In our study, lenticule dislocation occurred in two (13%) eyes. In an Iranian study, the lenticule dislocation rate was 22% following DSAEK by cornea fellows.19 A study in the US noted a 36.6% rate of graft dislocation follow.ing DSAEK that was managed by rebubbling.20 Since all DSAEK were performed by a cornea surgeon and only five PKP were done by fellows, it is difficult to relate the role of operating surgeon in differential outcomes in two procedures in our study. It seems that this complication was less prevalent in our study compared to other studies. However, this should be interpreted with caution in view of small sample size. 

 

The outcomes of keratoplasty in Saudi Arabia are less promising than noted in studies from industrialized countries both for failed PKP and primary PKPs. Vision from 20/20 to 20/40 was achieved in 40% of cases managed by PKP in a study in a private hospital in Saudi Arabia.21 Postoperative visual acuity of 20/20 to 20/40 was noted in 68% of 311 eyes with keratoco-nus that had undergone primary PKP.22 This rate further declined when PKP was performed to manage failed graft with functional vision in only 4.8% of eyes.23 The learning curve among postgraduate students at our teaching institute could be an alternative explanation of lower outcomes with PKP. It could also be due to presence of other comorbidities, noncompliance to adherence to medical advices, and other reasons.
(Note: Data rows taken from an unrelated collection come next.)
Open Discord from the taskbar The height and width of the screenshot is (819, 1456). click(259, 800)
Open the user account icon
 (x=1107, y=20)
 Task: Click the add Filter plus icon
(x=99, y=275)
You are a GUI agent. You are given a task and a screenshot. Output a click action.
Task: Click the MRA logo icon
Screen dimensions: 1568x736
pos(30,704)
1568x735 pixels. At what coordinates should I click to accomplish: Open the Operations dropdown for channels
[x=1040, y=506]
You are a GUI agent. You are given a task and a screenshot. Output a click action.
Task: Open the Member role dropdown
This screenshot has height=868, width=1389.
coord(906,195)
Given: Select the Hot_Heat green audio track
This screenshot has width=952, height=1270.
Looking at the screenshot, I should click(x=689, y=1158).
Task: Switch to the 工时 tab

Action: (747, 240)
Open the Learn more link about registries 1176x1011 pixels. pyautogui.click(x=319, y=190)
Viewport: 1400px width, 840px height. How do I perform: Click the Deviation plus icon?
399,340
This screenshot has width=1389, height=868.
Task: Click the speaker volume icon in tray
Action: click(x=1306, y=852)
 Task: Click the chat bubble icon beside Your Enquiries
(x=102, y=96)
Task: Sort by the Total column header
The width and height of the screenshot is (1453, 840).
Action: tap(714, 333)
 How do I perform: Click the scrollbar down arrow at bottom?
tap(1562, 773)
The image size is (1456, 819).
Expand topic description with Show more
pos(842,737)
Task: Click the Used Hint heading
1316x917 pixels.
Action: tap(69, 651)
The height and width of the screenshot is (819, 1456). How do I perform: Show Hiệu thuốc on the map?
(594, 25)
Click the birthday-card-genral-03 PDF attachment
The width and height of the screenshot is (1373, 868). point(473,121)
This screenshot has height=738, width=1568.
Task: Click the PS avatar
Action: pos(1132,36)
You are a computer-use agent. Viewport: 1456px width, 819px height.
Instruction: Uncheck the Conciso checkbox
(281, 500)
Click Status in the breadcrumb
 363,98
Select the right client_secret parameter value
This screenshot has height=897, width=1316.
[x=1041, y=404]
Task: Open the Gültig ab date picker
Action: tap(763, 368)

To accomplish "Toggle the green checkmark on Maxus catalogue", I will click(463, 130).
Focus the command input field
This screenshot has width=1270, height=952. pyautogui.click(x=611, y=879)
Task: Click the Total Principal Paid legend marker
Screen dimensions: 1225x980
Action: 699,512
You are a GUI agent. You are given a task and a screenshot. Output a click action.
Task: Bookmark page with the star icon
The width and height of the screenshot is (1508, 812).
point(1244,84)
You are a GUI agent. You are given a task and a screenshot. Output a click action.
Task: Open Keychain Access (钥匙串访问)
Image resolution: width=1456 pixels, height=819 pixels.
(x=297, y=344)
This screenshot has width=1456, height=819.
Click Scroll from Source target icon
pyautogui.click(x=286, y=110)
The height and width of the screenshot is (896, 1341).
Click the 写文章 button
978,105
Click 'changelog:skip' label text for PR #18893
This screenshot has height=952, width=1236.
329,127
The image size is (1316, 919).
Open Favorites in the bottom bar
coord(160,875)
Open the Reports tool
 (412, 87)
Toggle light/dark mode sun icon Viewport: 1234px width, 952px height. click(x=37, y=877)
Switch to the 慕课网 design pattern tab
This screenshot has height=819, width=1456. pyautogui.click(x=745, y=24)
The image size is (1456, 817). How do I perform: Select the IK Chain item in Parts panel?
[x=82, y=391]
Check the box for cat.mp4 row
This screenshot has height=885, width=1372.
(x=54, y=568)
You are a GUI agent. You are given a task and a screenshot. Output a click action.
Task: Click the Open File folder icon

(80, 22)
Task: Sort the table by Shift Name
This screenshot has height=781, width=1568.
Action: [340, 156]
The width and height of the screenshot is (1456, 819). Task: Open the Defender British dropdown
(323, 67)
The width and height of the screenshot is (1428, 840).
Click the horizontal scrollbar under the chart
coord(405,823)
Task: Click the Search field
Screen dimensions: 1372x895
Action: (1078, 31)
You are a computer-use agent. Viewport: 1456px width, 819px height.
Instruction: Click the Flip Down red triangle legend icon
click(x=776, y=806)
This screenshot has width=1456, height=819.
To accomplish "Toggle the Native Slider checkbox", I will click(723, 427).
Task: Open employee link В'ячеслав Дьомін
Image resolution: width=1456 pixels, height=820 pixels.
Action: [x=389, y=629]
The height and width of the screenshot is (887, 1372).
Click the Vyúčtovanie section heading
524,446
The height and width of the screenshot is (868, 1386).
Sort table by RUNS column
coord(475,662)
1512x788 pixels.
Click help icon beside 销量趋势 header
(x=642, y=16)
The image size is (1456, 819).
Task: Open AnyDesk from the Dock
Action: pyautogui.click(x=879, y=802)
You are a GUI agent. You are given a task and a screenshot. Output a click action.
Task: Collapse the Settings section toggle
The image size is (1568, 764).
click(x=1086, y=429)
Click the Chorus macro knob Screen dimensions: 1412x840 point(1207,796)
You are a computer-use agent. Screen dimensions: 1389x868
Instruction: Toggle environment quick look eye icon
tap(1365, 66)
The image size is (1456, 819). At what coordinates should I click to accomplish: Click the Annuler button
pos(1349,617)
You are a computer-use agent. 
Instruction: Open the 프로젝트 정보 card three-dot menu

DSAEK performed by cornea fellows under supervision of faculty members have shown fairly acceptable results in Iran.19 

 

An indicator of success after keratoplasty is the endothelial status of the graft. Unfortunately, we did not have data on any specular microscopy for either group. Further studies are recommended to study the endothelial status and graft survival in DSAEK and PKP for failed grafts. 

 

The primary objective in failed graft management seems to be anatomical restoration of ocular status (clear corneal graft) and avoiding phthisis or high IOP. Restoration of vision depends on the graft clarity as well as the presence of other comorbidities. A tertiary eye institution, which must manage all complex cases, is more likely to receive failed graft cases with other ocular diseases. That may be the underlying reason for more frequent compromised vision even after successful graft surgery. In addition, the small, retrospective sample is the principal limitation of our study.